Dylan Mulvaney Didn’t Do Anything
Merely existing as a popular trans woman shouldn’t mean sleepless nights and unending harassment.
by Evan Urquhart
Thousands of harassing comments led to sleepless nights for Dylan Mulvaney, according to a conversation she had with Schuyler Bailor for his podcast (an edited version is freely available on Bailor’s YouTube channel). Mulvaney’s Days of Girlhood series documenting the first year of her transition vaulted her to massive fame on TikTok, but she’s faced an ongoing backlash even before a sponsorship deal with Bud Light resulted in weeks of international news coverage.

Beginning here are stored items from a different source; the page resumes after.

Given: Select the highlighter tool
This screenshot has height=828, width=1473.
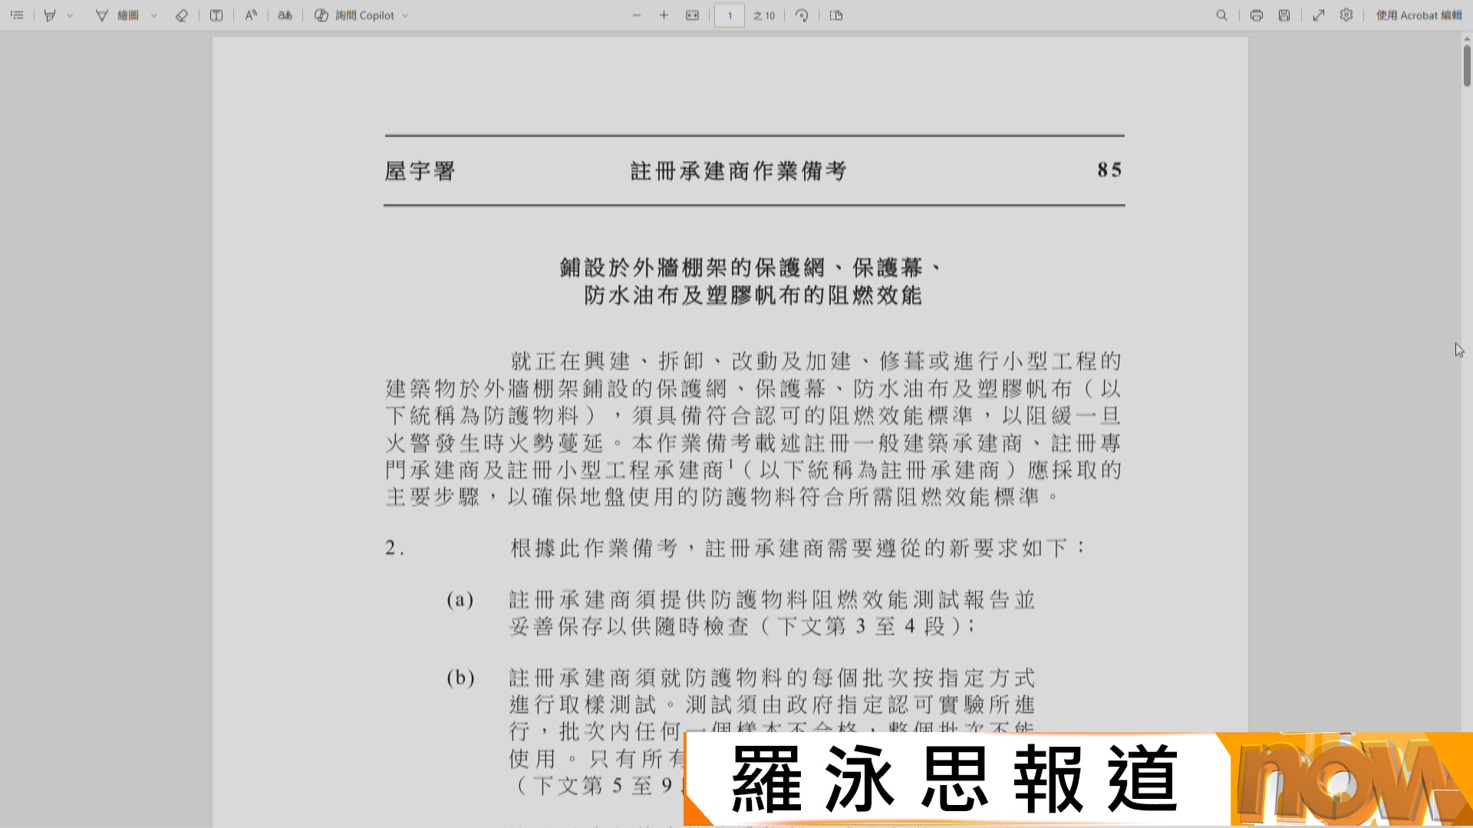Looking at the screenshot, I should tap(50, 15).
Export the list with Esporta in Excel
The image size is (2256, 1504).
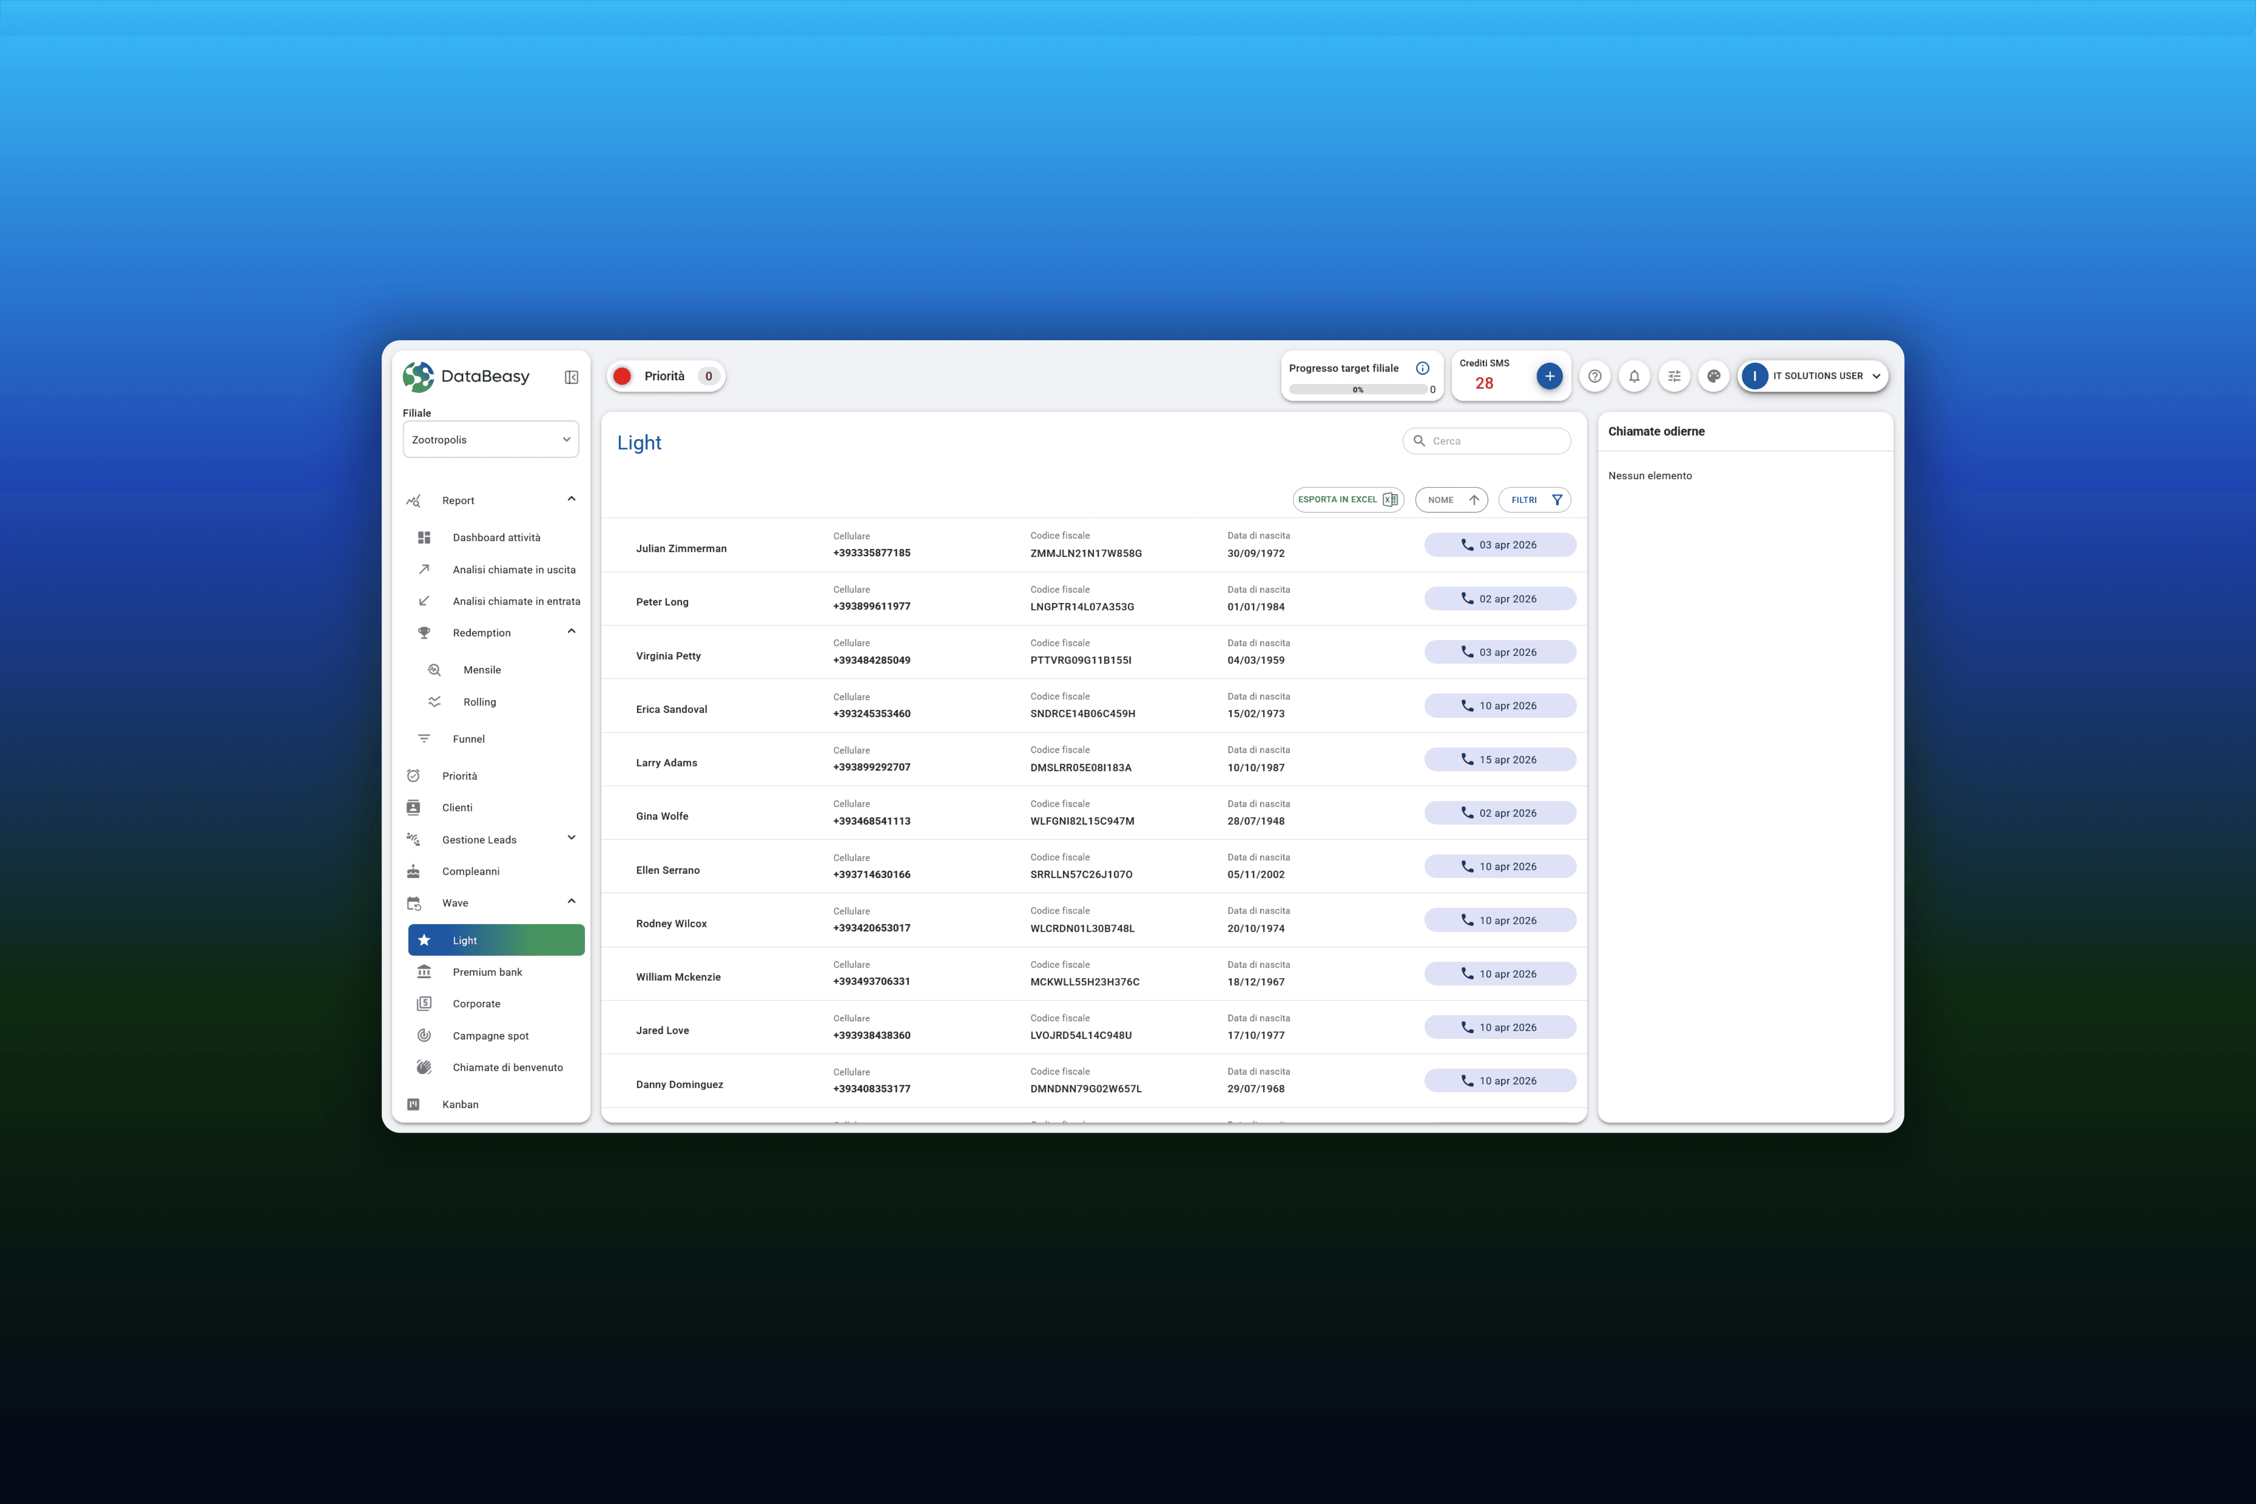(1347, 500)
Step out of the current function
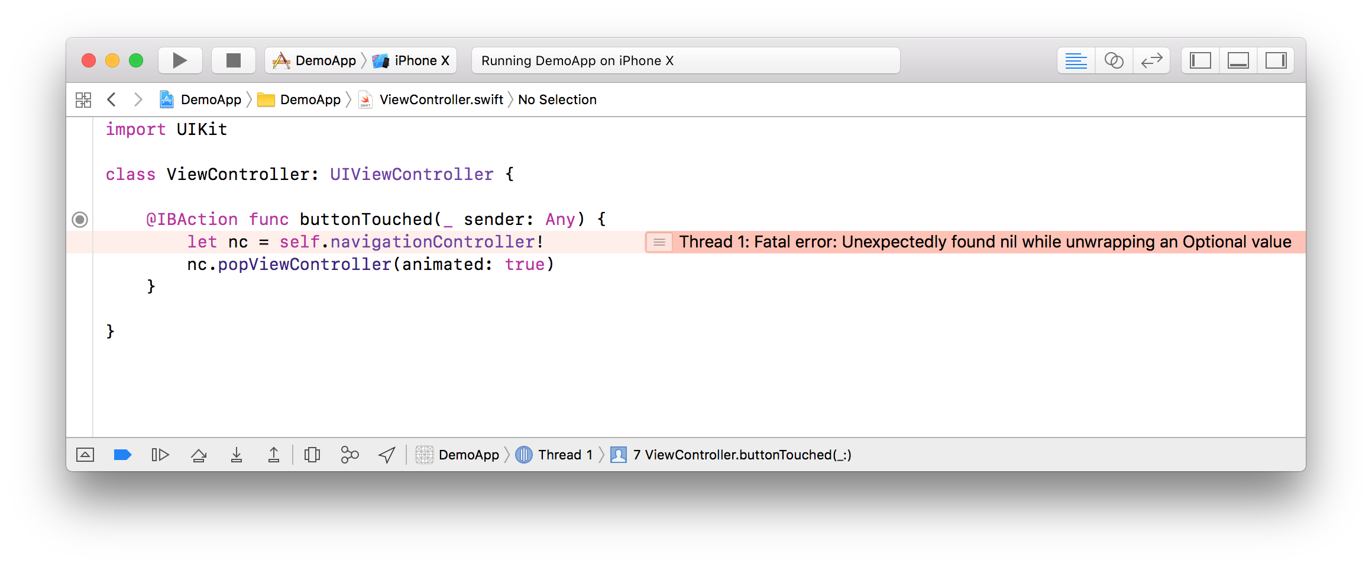This screenshot has width=1372, height=566. [x=274, y=454]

Bud Light has largely bowed to the pressure from far right extremists, some of whom have inundated its bottling facilities with bomb threats.
Assigned covered Mulvaney way back in our first month as a news site after the right wing media became obsessed with her for asking Joe Biden a question. In her discussion with Bailor Mulvaney talks about being a “baby trans” and says, in retrospect, she shouldn’t have been the trans person chosen to ask a question of Biden when she was so early in her transition, but looking back on that moment the question she chose seems more than prescient. She asked the president, last October, “Do you think states should have a right to ban gender-affirming healthcare?”
The question led to days of outraged stories and anti-trans activists picking through all of Mulvaney’s videos desperate for something to discredit her. The worst they found was a video where Mulvaney made-up a little song about having forgotten to tuck when she went out in tight shorts one day. The song was about not wanting to be stared at in public.
Asking the president a question isn’t doing something wrong. Making up a song about how you don’t deserve to be stared at like a freak isn’t doing something wrong. Partnering with Bud Light for a sponsored Instagram post isn’t doing something wrong. The harrassment Mulvaney has faced is irrational, based solely on her identity as a trans woman and the fact that people hate her for it.
In the American public discourse we’ve spent years talking about “cancel culture” and the dynamics of social media harassment. These conversations typically focus on whether the response is proportionate to the offense, for example if an insensitive comment is serious enough to merit calls to boycott a person’s work or say they should be fired. But, Mulvaney didn’t even make a mildly insensitive comment. She didn’t do… anything. She just existed, as a trans woman. How can a nation which purports to believe that social media harassment for a racist or sexist post is disproportionate be so silent when trans people are harassed ceaselessly for just existing?